**** Provided data ****

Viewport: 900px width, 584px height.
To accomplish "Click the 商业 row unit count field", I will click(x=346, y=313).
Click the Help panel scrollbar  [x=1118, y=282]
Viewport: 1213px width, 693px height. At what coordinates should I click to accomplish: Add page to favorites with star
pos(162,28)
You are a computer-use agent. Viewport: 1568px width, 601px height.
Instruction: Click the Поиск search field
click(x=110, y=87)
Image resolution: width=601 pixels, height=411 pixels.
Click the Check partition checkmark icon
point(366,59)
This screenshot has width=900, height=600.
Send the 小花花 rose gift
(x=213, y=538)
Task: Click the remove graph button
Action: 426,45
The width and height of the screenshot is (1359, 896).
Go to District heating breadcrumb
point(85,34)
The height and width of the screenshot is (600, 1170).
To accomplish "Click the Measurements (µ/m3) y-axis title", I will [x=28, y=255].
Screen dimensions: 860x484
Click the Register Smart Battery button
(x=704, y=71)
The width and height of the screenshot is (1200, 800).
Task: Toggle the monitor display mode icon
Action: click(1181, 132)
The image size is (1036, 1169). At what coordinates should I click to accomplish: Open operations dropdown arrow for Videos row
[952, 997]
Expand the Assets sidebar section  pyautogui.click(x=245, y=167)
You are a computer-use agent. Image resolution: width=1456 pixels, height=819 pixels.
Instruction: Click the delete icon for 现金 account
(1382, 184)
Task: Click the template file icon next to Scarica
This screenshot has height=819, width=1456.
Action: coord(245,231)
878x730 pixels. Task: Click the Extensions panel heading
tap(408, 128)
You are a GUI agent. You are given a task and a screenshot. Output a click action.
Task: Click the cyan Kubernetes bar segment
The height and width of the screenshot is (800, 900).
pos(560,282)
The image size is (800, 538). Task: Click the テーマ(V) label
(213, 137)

****

▸ **Work instruction**:
Give back only the lines from the one containing "This screenshot has height=819, width=1456." through the final line of the entries above, exactly as written, both included.

▸ **Solution**:
This screenshot has height=819, width=1456.
Action: coord(245,231)
878x730 pixels. Task: Click the Extensions panel heading
tap(408, 128)
You are a GUI agent. You are given a task and a screenshot. Output a click action.
Task: Click the cyan Kubernetes bar segment
The height and width of the screenshot is (800, 900).
pos(560,282)
The image size is (800, 538). Task: Click the テーマ(V) label
(213, 137)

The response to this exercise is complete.